Salisilat( Aspirin) Zehirlenmesinin Yönetimi
Salisilat zehirlenmesinin yönetimi yaygın olarak semptomların tanınması ve toksinin tanımlanması, genel destekleyici önlemler, daha fazla absorpsiyonun önlenmesi, asit-baz anormalliklerinin düzeltilmesi ve zehirin giderilmesi prosedürlerinden oluşur. Salisilat zehirlenmesi için spesifik bir panzehir yoktur.
- Akut salisilat zehirlenmesi için, acil durum yönetimi derhal bir ambulans çağırmayı ve hava yolu, nefes alma ve dolaşımı( ABC) kontrol etmeyi içerir. Hasta baygın ise, yarı kurtarılan kurtarma pozisyonuna getirilmelidir.
- Daha fazla yönetim, plazma salisilat konsantrasyonunun ölçülmesini içerir. Bu, salisilat zehirlenmesinin tüm vakalarında son derece önemlidir.İlacın emiliminin devam etmesi nedeniyle 2 saat sonra tekrarlanabilir. Plazma salisilat seviyesi, aspirin alımının 6 saat sonra en iyi şekilde ölçülür, çünkü ilacın emilimi, özellikle şiddetli doz aşımından sonra veya belirli bir sürede ilacın kademeli olarak alınması durumunda devam eder.
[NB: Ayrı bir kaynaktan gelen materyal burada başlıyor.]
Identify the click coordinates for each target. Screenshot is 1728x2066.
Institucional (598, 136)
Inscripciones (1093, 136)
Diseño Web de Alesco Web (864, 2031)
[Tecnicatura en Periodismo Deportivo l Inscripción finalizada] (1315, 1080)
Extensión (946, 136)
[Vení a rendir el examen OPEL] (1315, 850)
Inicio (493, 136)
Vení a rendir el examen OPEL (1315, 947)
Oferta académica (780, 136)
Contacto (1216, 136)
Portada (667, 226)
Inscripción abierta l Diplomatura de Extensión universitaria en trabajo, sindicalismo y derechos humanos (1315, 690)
- Genel destekleyici önlemler.
- Kan - salisilat seviyesinin yanı sıra, parasetamol seviyesi, tam kan sayımı( CBC), glukoz, karaciğer fonksiyon testleri( LFT), bikarbonat.
- İntravenöz sıvılarla dehidratasyon düzeltilmesi.
- İdrar çıktının izlenmesi.
- Hipoglisemi için bakıyor.
- Aktif kömür verilebilir, ancak kanıtlanmamıştır.
- Gastrik aspirasyon ve lavaj, son bir saat içinde önemli miktarda ilacın alınması durumunda uygulanabilir.Çocuklarda, gastrik lavaj, ilacın alınmasından bu yana 24 saat geçse bile yapılabilir.
- Metabolik asidoz intravenöz sodyum bikarbonat ile tedavi edilmelidir.
- Üriner alkalizasyon veya zorlanmış alkalin diürez.
- Peritoneal diyaliz.
- Hemodiyaliz.
- Kronik salisilat toksisitesi için, semptomların tanınması, ilacın geri çekilmesi ve destekleyici önlemler gösterilir.
- Böbrek hasarını değerlendirmek için böbrek fonksiyon testleri yapılmalıdır.
- Gastrointestinal kanama bulguları için düzenli tarama.
- Psikiyatrik bir değerlendirme yapılmalıdır.
- İntihar riskinin değerlendirilmesi önemlidir.
- Hastanın bir psikiyatriste sevk edilmesi gerekebilir.